Download or read book The Difference written by Achim Nowak and published by Balboa Press. This book was released on 2023-05-07 with total page 130 pages. Available in PDF, EPUB and Kindle. Book excerpt: What if you could have an audience with ten successful humans who have inspired millions of followers around the world to lead more authentic, wholehearted, and expansive lives? What if you could ask these individuals to pinpoint the ONE factor or experience that unleashed the greatest personal transformation in their lives? “The Difference: Essays on Loss, Courage, and Personal Transformation” is that audience. From a motivational coach who went from homeless to millionaire to losing it all again; to a prominent psychologist whose 2-year-old daughter drowned in the family pool on her watch; to a self-described female boxing warrior who entered the ring at age 40; to a chiropractor turned shaman, fire walker and healer after helping a friend transition - the unvarnished essays in “The Difference” capture a raw and riveting tapestry of richly inspiring life stories. With a Foreword by global branding strategist Bruce Turkel. Essays by Alisa Sample-Alexander; Caroline de Posada; Carl Ficks Jr.; Dr. Tom Garcia; Dr. Betsy Guerra; Dr. Lynne Maureen Hurdle; Mark J. Silverman; and Malissa Smith.
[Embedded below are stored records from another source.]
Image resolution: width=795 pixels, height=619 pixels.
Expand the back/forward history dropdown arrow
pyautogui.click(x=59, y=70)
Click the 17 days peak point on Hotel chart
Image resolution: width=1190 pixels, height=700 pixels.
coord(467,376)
Mental Health, Gender, and the Rise of Sport

Mental Health, Gender, and the Rise of Sport
Author :
Publisher : Lexington Books
Total Pages : 223
Release :
ISBN-10 : 9781666955071
ISBN-13 : 1666955078
Rating : 4/5 (71 Downloads)

Book Synopsis Mental Health, Gender, and the Rise of Sport by : Gerald R. Gems

Download or read book Mental Health, Gender, and the Rise of Sport written by Gerald R. Gems and published by Lexington Books. This book was released on 2024-07-17 with total page 223 pages. Available in PDF, EPUB and Kindle. Book excerpt: Mental Health, Gender, and the Rise of Sport explores the historical role of sport in the prescription for mental and physical health through the epidemic of neurasthenia, a debilitating neurological disorder that afflicted American society throughout the latter nineteenth century. Gerald R. Gems argues that the practice of sport and sport spectatorship, which grew concomitantly with the onset and spread of neurasthenia, provided both a physical preventative and a psychological escape to redress the perceived causes of the epidemic. Sports such as baseball, boxing, cycling, and football offered psychological relief from the stresses of a rapidly changing economic and social order. Cycling, in particular, provided women with the means to challenge the prescribed gender order of female domesticity, male hegemony, and the dictates of physically restrictive fashion. In the process, sport became a key component in the rise of feminism and a prescription for the epidemics that followed over the course of the twentieth and twenty-first centuries.